We spend a lot of time looking at the extrinsic factors that affect the foot,should we not also look at the intrinsic factors that affect the foot also.
Do these not have equal merit??
Just back from a sports therapy course focusing on Mobs from foot to hip. Intersting stuff and good to pick it up again. Also interesting to be reminded how hip mobs certainly changed foot contact by reducing the level of external rotation at heel contact.
Particualrly intriguing was a chap with marked inversion of the heel in stance and gait. Main reason: missing calcaneo fibula and posterior talofibula ligament. The other foot, intact was also markedly inverted in stance and gait. Chap also exhibited marked hip external rotation in stance and gait.
OK soft tissue stuff recognised. Being the only pod there I mentioned that although some mobs had begun improving foot function the guy was actually structuraly unstable and could likely benefit from orthosis or lateral wedging intevention. Head against a brick wall springs to mind. He did not "feel unstable" he says. Well he is not likely to as he has always, since memory, walked like that.
Sadly I was not able to demonstrate the remarkable postural change he could have undergone with simple wedging.

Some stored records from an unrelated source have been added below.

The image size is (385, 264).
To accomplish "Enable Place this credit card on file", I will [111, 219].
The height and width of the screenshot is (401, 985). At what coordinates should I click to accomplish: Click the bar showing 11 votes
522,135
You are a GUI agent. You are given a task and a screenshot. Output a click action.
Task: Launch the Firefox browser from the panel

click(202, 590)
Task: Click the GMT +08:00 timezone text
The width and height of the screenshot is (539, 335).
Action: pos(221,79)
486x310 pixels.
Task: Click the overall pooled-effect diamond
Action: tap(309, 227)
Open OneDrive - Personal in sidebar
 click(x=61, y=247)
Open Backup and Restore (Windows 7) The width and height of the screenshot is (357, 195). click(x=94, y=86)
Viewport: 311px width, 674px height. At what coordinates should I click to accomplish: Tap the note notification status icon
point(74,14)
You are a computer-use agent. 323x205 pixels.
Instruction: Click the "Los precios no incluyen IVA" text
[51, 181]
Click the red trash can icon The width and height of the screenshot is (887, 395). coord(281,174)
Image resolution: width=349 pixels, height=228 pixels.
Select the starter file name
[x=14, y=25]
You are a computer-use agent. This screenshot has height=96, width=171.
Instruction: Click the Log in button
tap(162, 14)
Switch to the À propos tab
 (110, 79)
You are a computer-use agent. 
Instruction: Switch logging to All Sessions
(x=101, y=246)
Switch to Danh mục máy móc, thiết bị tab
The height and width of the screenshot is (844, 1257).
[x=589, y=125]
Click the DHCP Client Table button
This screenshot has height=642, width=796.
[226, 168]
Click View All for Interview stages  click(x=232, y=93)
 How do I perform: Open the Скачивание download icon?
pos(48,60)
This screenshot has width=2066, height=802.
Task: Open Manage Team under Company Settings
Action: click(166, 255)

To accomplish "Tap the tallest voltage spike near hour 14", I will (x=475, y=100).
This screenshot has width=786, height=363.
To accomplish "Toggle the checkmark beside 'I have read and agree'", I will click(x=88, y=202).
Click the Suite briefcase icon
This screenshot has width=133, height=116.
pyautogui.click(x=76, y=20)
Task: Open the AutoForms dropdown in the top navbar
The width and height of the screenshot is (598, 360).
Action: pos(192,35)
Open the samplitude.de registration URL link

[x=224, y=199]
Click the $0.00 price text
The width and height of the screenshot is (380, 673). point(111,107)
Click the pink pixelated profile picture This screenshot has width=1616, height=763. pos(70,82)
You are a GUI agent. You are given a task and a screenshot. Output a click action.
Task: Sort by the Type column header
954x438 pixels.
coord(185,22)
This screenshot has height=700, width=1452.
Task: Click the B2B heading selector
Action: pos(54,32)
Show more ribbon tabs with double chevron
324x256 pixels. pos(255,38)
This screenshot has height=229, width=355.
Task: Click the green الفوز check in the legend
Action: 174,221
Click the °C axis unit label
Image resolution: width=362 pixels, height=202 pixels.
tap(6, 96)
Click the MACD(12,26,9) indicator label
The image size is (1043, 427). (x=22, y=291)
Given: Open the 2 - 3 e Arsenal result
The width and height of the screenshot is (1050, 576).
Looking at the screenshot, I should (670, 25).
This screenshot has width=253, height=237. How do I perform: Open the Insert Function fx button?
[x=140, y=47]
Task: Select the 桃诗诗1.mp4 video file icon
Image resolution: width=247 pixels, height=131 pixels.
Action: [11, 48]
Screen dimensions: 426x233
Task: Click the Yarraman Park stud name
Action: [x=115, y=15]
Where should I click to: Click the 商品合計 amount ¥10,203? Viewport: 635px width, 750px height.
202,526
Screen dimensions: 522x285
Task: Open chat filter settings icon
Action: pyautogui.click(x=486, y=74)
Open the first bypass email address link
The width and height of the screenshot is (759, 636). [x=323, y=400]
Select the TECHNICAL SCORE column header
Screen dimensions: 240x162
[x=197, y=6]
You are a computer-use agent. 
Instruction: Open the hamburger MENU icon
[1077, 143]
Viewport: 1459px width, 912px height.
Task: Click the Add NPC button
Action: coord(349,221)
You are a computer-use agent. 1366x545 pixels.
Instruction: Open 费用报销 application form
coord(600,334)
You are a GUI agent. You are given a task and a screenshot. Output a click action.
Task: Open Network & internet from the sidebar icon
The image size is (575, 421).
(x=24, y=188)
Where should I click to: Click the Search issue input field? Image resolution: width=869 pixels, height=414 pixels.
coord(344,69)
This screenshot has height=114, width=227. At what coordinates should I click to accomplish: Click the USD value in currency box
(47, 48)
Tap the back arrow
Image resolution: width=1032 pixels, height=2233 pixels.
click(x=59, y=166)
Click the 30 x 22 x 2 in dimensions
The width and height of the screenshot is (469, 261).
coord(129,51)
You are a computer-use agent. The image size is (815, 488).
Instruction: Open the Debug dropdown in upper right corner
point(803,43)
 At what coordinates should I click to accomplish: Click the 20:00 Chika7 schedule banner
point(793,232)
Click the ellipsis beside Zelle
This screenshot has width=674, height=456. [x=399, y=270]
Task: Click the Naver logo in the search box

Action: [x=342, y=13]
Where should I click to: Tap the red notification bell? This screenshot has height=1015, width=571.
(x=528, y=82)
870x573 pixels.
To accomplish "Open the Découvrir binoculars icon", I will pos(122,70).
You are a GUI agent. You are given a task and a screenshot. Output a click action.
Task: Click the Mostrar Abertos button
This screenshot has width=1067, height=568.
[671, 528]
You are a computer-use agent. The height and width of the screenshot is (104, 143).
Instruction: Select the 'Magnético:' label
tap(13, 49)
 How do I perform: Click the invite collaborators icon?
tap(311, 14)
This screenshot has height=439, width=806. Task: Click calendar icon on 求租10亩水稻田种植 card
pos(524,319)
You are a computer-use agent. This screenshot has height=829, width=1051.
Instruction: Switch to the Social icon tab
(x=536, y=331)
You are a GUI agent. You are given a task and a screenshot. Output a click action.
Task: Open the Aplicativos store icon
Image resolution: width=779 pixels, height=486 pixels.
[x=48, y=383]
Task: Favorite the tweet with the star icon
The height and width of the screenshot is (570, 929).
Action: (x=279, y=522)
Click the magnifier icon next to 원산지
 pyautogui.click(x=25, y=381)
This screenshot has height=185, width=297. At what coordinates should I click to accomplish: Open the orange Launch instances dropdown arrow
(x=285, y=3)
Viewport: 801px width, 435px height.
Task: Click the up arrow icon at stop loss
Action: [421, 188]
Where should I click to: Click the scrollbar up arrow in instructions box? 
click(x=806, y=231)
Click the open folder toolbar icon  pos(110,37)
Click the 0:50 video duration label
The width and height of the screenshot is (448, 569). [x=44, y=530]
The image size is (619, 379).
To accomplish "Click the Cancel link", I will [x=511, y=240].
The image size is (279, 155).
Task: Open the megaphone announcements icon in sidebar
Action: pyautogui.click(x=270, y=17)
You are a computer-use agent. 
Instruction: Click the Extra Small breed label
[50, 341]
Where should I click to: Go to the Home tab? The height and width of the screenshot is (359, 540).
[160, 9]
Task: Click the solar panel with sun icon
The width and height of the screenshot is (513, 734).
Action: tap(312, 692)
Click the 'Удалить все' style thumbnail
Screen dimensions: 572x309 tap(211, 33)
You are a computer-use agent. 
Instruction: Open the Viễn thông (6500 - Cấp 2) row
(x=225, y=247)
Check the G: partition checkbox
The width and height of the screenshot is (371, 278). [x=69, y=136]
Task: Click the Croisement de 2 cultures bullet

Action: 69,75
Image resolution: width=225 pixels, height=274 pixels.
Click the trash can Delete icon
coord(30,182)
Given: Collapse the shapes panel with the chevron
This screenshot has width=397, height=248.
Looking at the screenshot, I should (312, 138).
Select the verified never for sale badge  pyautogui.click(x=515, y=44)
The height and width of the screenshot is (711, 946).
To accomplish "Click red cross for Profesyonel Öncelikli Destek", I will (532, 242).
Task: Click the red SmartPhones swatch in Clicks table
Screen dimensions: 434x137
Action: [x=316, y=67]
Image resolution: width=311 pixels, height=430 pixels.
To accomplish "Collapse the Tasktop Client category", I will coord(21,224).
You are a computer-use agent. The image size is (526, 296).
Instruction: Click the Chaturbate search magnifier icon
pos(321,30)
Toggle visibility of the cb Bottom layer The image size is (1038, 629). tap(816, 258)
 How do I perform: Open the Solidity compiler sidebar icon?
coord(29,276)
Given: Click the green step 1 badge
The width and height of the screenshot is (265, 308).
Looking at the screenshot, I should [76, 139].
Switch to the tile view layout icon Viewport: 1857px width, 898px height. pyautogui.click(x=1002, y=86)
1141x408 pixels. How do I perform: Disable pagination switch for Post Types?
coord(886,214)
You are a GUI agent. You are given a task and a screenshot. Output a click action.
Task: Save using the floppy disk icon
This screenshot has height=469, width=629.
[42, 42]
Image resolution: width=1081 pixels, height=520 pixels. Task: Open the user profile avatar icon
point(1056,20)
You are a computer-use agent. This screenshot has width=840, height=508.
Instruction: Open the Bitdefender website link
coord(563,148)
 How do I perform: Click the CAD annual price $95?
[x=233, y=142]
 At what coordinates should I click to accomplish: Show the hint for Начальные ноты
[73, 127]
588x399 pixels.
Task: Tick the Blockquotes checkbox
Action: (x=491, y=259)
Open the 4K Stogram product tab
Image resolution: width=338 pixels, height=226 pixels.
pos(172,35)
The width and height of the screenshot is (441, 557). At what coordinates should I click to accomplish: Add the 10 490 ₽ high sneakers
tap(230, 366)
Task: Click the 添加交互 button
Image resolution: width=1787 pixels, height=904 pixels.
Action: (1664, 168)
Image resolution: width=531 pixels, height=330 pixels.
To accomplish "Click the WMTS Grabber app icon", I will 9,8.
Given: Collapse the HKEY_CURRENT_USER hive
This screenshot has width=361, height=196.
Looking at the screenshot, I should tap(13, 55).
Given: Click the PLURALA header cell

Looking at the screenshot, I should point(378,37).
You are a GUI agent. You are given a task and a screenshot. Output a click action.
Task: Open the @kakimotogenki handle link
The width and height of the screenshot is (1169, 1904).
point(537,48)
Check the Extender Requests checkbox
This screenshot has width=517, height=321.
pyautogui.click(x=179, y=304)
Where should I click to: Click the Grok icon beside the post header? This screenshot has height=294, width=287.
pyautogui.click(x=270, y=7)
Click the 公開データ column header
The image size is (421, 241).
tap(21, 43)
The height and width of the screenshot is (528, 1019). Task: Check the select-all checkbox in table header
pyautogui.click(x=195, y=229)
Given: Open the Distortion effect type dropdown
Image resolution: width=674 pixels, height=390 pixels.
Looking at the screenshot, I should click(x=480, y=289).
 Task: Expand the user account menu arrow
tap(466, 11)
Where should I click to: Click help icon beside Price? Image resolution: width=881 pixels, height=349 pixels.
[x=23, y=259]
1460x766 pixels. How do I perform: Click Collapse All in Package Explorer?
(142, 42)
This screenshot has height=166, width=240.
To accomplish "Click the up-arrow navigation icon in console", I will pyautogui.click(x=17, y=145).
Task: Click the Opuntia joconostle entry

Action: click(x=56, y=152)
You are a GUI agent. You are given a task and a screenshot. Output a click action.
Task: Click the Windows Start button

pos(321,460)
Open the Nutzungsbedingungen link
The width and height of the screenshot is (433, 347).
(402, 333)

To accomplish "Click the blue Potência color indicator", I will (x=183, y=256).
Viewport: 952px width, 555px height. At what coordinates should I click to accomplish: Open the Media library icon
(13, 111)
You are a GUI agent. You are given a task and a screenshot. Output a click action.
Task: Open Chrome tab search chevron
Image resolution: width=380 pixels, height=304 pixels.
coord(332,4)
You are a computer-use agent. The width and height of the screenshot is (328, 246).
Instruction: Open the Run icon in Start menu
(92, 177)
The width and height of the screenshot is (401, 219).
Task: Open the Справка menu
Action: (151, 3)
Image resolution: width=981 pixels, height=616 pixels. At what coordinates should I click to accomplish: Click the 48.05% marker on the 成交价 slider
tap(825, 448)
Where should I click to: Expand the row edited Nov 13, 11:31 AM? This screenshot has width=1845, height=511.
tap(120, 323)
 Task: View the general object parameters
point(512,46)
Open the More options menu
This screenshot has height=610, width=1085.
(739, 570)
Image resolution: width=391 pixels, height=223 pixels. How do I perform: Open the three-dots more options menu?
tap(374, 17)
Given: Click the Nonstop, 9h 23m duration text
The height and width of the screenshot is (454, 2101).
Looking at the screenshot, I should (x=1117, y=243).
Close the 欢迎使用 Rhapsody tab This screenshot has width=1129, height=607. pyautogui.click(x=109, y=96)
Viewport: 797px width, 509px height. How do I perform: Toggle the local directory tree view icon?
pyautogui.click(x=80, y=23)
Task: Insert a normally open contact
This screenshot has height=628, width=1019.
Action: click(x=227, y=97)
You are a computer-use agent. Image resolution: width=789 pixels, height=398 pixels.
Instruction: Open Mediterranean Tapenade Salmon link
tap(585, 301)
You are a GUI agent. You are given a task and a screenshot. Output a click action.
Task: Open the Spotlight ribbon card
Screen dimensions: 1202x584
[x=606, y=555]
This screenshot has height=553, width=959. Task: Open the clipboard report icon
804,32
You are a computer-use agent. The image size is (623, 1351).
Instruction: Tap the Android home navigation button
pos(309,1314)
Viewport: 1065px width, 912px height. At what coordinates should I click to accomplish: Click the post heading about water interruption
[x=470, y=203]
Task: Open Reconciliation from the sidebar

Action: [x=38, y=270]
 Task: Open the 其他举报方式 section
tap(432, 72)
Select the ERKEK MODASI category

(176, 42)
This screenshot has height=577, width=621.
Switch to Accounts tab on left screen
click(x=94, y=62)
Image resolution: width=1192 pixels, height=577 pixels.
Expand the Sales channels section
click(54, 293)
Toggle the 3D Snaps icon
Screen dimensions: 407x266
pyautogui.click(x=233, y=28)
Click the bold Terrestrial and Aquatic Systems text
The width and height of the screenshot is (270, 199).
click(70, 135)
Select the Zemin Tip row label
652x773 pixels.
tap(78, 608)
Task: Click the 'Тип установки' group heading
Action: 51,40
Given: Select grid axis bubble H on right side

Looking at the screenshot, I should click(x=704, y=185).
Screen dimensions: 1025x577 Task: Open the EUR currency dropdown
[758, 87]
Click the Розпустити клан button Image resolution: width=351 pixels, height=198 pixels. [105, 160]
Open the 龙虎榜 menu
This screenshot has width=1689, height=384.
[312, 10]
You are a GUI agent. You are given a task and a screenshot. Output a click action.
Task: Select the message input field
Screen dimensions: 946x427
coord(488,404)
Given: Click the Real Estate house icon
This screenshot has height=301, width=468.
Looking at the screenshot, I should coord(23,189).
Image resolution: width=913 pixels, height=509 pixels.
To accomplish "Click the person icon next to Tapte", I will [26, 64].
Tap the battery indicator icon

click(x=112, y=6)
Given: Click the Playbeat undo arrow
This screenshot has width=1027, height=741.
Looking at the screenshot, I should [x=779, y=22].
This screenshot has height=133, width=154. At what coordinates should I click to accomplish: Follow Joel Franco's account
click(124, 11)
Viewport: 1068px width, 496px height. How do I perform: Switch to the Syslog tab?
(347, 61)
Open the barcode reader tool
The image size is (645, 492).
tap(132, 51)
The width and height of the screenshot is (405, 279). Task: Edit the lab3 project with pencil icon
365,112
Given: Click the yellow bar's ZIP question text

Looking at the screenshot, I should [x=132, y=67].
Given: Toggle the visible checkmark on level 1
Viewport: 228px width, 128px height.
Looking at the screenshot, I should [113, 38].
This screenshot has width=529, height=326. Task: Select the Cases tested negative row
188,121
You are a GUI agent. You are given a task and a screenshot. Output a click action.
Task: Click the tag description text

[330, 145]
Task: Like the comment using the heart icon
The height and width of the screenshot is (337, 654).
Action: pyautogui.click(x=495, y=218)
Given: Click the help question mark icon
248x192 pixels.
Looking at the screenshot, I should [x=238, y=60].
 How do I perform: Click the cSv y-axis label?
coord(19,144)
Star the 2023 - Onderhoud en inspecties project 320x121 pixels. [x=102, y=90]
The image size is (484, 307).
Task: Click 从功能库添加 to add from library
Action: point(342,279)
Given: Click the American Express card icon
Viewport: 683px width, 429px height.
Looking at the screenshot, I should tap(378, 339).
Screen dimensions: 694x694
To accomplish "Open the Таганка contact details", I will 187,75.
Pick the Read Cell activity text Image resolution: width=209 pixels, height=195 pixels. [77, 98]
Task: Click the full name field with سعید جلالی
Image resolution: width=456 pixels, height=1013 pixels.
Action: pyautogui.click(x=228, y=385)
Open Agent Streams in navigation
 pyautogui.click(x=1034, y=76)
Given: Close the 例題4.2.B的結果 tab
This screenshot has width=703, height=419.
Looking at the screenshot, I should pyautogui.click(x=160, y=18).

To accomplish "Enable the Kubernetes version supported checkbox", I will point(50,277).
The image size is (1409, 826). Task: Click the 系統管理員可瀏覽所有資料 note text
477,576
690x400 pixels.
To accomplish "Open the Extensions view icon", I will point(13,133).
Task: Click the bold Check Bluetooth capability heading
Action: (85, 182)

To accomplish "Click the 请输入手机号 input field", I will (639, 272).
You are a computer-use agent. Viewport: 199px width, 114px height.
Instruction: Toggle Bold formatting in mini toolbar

There was certainly some, apparrently, positive gait changes via the mobs at the hip and knee
Ian
as soon as it the SI joint was manipulated, the left foot orthoses finally started working!! i rang the osteopath for an explanation. No one has yet been able to give me a rational explanation.
Craig,
Nutation is thought to tense the hamstrings and potentially decrease available external hip rotation. Perhaps this has something to do with it- that is if you buy into the notion that the tiny motions of the SIJ have biomechanic consequences.
Another possibility- SIJ pain caused reflexive guarding that limited external rotation.
When looking at the proximal controlling the distal you have to look at the moments created and understand that for every action there is an equal and opposite reaction. If your foot is on the ground and you contract a muscle that externally rotates the thigh on the hip, the muscle will also create a moment that will "internally" rotate the hip and trunk on the thigh. Yes, there is a lot of inertia in the trunk, but it is not stabilized by anything, but the foot is stabilised by the ground. So to get the foot to supinate, the supination moment from above has to be greater than the pronation moments from the ground.
Additionally, you have to look at the force transmission from the femur to the tibia and then to the talus. It would be interesting to look and see how torsionally stiff the knee is in regards to transverse plane motion. Would the knee be "happy" transmitting this torque?
As Craig pointed out there can be changes in foot function after changes at the hip. This could be explained by before treatment there being some pain associated with the motions seen and then after treatment the pain avoidence is gone. I'll leave it to others to figure out how gluteal strengthening effects foot motion. I'm still working on the foot.
Personally, I could not imagine encouraging a person to wear good shoes, orthotics and not, as well try to maintain optimal "whole body" good posture. I do not spend a great deal of time in my office trying to teach posture but when I see some hideous postures, I send them out to physios, chiropractors, massage therapsists, osteopaths and OT's...with whom I have good relationships. As a pedorthist who spends more than his share of time at grinders, casting and on hands/knees, they all have helped me stay relatively fit and comfortable in 25 years of this ergonomically stressful business. Our business logo is "I Stand Corrected".